Tech start-up Cherry Pick has developed an artificial intelligence program to track real-time consumer engagement in beauty, enabling highly targeted, demand-driven product development.

Founded in early 2018, the US-based firm launched its artificial intelligence (AI) insights program earlier this year. The AI program tracks real-time online engagement and opinion around beauty products, scanning publicly available images and video content from major brands, retailers and influencers. Advanced image recognition technology identifies exact product SKUs and links this back to consumer engagement and reaction, enabling granular insight on how specific products are perceived by specific consumer groups.

Predictive intelligence for product development

“At its core, what Cherry Pick is building is what we call predictive intelligence for product development,” Justin Stewart, co-founder of Cherry Pick, told CosmeticsDesign-Europe.

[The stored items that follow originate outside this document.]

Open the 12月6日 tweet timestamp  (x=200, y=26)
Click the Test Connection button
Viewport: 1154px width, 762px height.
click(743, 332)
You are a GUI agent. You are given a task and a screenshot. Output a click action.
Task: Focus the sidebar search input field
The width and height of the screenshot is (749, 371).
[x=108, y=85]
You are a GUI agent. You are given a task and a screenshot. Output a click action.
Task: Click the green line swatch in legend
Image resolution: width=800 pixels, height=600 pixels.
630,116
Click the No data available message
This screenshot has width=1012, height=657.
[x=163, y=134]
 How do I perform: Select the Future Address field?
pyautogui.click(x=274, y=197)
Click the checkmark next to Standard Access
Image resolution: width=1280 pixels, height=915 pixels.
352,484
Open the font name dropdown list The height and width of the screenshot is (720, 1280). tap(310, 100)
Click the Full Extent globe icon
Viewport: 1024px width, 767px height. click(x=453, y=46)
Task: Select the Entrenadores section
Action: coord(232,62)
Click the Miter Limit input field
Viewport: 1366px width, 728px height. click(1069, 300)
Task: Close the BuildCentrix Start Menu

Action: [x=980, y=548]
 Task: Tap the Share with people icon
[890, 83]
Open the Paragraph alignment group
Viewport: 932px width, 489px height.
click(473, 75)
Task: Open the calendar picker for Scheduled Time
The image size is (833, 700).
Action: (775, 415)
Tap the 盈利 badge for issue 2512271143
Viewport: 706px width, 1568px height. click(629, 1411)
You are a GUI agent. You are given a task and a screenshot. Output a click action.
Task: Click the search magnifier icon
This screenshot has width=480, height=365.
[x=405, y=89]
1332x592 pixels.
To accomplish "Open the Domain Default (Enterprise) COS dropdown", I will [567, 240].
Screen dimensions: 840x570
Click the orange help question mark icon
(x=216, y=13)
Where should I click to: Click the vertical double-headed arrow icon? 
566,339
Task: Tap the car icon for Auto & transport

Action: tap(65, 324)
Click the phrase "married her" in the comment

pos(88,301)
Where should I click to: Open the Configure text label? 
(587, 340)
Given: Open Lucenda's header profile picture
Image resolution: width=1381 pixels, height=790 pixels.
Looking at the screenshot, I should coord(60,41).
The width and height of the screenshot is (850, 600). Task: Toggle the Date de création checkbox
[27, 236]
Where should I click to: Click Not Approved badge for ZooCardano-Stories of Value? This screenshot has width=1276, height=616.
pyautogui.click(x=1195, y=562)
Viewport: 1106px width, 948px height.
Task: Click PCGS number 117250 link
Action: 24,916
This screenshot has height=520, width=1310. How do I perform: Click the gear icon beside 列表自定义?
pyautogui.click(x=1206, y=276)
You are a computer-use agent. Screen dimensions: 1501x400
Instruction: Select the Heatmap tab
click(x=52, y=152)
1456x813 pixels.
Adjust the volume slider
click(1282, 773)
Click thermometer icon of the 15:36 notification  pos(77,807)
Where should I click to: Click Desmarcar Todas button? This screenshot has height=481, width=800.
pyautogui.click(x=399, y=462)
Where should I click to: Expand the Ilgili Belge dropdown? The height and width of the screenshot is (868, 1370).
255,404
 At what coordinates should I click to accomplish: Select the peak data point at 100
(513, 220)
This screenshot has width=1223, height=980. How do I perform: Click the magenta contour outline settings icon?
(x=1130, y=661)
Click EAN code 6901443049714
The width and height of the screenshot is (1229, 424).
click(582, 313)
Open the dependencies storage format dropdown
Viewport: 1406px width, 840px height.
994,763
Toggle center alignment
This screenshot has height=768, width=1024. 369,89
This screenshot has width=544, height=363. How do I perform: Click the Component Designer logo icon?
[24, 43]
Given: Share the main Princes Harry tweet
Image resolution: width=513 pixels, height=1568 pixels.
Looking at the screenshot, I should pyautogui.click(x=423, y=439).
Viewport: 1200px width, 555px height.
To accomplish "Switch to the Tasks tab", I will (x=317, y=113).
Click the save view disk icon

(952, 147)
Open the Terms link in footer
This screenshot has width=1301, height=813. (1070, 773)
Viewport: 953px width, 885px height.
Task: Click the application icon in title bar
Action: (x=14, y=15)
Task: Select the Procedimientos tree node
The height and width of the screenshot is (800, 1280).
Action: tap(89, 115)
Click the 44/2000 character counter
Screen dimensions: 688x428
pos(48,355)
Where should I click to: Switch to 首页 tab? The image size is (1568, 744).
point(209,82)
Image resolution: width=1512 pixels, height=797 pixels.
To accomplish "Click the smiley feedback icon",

“The goal is to enable a brand, manufacturer or retailer to actually measure how much demand consumers are showing for products before those products actually exist. From a holy grail standpoint, it’s like ‘before I allocate all these resources, is that actually even a product category that this specific target audience would want to buy?’”

The aim was to create “predictive” and “demand-driven decision making” that responded to real-time consumer reactions across the market, he said.

Beauty bytes: consumer, category, product

The three stages of Cherry Pick’s AI analysis enabled businesses to identify: the archetypal consumer; the categories suited to this consumer; and the product that should be built for them.

“Where this gets incredibly exciting and valuable is the fact that you can get down to measuring demand on product level, SKU level,” Stewart said.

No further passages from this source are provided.